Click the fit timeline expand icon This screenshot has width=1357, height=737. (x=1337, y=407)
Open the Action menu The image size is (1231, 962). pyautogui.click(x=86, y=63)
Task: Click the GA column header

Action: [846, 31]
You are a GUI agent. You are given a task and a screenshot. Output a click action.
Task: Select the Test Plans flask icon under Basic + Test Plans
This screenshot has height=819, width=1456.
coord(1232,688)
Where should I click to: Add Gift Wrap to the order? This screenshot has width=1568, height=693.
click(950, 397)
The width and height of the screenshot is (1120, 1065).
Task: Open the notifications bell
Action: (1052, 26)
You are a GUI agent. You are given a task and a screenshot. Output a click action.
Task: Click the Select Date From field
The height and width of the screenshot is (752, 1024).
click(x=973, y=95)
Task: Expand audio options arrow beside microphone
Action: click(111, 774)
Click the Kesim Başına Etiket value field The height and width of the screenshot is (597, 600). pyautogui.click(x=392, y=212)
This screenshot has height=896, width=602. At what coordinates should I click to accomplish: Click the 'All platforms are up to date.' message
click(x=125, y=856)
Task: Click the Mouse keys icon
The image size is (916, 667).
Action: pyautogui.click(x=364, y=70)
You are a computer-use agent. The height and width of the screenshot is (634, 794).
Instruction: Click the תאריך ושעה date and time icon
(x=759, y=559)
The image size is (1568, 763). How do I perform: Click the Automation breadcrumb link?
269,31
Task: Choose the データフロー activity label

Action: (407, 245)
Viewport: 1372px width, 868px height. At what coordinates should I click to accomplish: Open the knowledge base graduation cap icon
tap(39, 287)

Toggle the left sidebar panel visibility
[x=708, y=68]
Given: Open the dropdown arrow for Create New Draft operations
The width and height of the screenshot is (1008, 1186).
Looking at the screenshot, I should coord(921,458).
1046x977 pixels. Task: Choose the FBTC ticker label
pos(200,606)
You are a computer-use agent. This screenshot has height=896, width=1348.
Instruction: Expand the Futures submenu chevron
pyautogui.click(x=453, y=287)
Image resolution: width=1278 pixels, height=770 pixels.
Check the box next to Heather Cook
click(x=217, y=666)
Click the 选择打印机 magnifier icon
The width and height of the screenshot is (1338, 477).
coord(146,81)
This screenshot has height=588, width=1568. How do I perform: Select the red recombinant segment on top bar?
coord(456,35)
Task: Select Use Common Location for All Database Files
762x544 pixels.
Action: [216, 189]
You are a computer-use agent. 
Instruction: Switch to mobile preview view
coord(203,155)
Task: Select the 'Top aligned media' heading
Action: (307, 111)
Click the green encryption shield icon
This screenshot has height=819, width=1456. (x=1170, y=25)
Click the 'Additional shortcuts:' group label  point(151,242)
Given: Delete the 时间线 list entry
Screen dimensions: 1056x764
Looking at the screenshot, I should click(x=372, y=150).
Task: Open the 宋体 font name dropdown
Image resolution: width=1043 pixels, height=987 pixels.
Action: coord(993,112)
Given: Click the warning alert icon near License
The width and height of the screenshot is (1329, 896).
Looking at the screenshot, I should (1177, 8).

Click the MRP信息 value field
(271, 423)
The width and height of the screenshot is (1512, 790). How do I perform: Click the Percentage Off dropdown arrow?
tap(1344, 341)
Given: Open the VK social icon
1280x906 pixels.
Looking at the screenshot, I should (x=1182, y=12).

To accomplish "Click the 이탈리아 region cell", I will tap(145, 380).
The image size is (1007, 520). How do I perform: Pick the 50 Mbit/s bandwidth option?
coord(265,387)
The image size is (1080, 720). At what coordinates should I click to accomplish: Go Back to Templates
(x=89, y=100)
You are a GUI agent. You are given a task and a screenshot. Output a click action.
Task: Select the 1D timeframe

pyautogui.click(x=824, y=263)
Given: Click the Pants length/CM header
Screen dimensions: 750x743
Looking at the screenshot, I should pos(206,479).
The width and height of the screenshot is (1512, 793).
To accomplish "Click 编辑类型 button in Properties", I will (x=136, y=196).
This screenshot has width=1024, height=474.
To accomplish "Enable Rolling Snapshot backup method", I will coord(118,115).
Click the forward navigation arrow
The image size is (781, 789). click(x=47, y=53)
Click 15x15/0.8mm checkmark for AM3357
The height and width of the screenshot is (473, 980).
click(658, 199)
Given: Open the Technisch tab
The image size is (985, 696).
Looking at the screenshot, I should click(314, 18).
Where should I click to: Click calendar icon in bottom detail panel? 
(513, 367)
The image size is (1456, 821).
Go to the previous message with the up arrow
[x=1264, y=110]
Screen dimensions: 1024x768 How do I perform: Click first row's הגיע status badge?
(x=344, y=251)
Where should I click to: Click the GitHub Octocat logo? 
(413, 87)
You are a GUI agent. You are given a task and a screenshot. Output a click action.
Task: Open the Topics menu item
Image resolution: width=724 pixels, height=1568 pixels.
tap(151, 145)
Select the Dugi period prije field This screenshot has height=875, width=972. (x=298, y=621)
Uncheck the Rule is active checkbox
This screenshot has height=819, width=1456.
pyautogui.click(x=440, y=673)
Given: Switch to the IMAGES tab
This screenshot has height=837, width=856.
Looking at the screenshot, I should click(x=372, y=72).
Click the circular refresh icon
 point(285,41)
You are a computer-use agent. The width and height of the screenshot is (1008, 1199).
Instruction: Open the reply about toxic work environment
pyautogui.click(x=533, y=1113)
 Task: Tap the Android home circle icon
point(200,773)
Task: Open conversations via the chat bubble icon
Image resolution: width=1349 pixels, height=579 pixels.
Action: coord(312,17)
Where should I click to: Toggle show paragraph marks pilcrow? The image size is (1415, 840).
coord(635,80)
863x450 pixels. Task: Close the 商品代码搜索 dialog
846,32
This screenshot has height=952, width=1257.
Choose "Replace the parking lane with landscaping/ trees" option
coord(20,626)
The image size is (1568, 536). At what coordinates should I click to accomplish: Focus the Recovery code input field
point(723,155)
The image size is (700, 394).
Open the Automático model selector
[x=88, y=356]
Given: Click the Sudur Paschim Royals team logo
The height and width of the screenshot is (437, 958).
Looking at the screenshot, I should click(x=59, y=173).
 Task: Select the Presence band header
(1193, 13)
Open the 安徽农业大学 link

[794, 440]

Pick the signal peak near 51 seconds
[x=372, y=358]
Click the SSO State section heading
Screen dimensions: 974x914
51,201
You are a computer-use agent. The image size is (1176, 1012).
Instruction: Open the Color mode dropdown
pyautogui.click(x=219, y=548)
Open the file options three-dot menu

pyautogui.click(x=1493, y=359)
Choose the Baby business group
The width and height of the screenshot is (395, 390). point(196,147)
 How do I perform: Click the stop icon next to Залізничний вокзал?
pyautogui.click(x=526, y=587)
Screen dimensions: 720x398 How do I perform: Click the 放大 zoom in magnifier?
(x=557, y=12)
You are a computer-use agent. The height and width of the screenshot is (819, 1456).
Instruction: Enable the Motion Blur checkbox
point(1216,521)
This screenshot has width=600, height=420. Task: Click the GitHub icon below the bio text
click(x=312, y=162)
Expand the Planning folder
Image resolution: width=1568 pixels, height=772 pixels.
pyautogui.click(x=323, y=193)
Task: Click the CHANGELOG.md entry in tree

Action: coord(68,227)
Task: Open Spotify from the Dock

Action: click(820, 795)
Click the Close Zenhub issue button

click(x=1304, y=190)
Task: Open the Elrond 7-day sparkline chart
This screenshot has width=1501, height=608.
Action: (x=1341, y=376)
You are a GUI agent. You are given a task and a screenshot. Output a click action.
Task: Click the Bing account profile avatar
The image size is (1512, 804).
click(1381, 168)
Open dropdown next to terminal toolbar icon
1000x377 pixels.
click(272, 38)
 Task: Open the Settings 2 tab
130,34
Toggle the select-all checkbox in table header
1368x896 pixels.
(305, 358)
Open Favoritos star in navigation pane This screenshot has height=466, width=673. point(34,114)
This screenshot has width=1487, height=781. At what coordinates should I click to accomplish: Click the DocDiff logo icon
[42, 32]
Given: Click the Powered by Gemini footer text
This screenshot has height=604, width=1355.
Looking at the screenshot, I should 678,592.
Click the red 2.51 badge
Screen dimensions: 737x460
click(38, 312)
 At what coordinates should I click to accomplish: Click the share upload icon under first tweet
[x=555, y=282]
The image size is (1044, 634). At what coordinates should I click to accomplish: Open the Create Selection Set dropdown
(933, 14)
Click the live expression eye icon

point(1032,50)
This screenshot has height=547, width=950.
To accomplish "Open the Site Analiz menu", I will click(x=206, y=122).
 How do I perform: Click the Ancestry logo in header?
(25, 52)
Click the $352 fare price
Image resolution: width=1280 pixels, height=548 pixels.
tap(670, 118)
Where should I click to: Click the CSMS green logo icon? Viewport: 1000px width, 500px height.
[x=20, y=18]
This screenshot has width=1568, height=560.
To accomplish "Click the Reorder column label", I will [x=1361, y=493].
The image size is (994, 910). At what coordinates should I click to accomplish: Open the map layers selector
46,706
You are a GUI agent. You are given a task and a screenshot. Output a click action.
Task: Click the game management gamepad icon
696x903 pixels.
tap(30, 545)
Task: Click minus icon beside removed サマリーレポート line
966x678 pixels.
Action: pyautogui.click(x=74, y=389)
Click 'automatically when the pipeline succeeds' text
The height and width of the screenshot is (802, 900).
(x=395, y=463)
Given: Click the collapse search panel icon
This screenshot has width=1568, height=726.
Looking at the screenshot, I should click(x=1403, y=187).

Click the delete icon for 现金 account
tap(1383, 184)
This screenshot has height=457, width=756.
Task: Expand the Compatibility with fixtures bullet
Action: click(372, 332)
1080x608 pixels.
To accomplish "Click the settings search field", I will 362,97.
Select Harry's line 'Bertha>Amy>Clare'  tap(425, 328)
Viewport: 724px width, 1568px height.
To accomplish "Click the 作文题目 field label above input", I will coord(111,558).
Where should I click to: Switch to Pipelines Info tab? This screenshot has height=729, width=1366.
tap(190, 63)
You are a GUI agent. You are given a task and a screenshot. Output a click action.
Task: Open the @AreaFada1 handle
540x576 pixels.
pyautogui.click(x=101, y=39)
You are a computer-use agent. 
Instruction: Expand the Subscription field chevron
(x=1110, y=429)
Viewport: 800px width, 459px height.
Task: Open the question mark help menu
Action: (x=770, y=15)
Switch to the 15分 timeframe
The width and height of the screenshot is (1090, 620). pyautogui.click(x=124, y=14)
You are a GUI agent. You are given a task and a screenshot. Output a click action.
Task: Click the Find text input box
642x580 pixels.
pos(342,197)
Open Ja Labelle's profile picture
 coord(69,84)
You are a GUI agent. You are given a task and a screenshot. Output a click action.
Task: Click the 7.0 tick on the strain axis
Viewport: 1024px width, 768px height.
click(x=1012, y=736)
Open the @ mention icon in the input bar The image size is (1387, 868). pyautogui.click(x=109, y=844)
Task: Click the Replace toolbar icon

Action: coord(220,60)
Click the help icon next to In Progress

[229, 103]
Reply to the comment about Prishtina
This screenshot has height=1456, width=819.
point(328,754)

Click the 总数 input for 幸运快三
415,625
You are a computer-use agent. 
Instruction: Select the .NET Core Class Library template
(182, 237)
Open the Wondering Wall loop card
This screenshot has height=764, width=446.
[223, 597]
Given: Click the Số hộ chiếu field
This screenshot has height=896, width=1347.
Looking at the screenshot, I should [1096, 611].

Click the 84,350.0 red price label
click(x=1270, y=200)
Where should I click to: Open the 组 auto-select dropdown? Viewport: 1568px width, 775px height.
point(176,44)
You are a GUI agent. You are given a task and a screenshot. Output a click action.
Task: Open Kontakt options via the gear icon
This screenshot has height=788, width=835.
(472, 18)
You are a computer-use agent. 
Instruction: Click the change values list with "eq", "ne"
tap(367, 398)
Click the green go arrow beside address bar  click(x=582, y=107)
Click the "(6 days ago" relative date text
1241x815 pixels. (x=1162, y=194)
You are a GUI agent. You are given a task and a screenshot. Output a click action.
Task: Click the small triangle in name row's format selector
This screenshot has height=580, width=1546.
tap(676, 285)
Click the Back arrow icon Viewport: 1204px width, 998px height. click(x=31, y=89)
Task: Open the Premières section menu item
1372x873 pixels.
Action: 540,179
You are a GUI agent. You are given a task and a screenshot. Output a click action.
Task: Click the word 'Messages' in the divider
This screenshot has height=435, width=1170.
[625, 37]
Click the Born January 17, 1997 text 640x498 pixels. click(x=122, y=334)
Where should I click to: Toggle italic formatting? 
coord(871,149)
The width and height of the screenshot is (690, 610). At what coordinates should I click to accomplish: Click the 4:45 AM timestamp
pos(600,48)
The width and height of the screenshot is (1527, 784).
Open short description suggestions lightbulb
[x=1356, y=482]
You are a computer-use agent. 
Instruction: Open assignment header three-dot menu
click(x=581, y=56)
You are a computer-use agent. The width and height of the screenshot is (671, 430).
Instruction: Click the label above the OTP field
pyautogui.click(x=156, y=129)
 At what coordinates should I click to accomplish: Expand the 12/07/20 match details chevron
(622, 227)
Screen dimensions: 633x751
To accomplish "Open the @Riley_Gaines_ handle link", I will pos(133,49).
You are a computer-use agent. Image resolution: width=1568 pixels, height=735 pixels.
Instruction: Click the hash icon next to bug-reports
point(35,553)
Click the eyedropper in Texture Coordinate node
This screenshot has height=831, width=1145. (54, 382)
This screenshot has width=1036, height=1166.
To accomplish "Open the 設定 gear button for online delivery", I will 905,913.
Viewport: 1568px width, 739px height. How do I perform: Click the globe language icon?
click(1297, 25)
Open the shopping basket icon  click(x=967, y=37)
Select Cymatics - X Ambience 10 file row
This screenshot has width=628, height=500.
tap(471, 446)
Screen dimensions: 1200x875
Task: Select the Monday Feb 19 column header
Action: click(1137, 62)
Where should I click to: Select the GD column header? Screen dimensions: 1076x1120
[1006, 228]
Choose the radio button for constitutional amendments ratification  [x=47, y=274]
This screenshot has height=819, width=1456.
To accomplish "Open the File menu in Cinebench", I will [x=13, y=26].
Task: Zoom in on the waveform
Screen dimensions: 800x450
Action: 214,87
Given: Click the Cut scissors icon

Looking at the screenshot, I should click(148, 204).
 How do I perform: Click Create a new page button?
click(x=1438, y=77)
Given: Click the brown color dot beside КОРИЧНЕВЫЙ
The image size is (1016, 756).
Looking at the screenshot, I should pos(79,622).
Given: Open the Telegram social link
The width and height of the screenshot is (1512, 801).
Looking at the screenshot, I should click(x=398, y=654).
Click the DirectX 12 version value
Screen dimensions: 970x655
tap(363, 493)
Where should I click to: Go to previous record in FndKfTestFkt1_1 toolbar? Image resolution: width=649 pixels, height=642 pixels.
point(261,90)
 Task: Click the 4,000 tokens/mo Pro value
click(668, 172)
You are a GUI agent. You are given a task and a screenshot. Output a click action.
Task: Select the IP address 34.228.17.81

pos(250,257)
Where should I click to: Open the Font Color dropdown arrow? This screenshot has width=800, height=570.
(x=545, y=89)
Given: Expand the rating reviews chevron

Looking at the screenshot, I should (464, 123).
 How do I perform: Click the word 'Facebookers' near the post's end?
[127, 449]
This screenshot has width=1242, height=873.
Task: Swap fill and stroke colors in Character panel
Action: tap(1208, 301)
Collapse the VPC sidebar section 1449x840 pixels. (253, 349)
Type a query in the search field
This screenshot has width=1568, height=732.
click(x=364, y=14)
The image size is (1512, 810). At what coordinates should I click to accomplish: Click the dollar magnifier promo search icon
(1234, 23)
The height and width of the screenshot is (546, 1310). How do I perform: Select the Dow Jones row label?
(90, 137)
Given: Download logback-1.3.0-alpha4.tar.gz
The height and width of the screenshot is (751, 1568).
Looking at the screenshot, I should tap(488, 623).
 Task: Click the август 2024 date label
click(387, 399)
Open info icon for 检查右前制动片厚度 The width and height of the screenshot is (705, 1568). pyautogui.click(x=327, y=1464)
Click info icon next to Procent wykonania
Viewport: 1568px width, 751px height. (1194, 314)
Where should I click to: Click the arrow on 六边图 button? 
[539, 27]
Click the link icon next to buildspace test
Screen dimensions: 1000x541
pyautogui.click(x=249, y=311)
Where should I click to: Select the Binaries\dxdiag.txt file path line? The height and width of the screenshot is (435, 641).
════
Identify every line above that contains the word "Switch", and copy each one.

- **ANSWER IN FULL**:
Instruction: Switch to mobile preview view
Given: Switch to the IMAGES tab
Where should I click to: Switch to Pipelines Info tab? This screenshot has height=729, width=1366.
Switch to the 15分 timeframe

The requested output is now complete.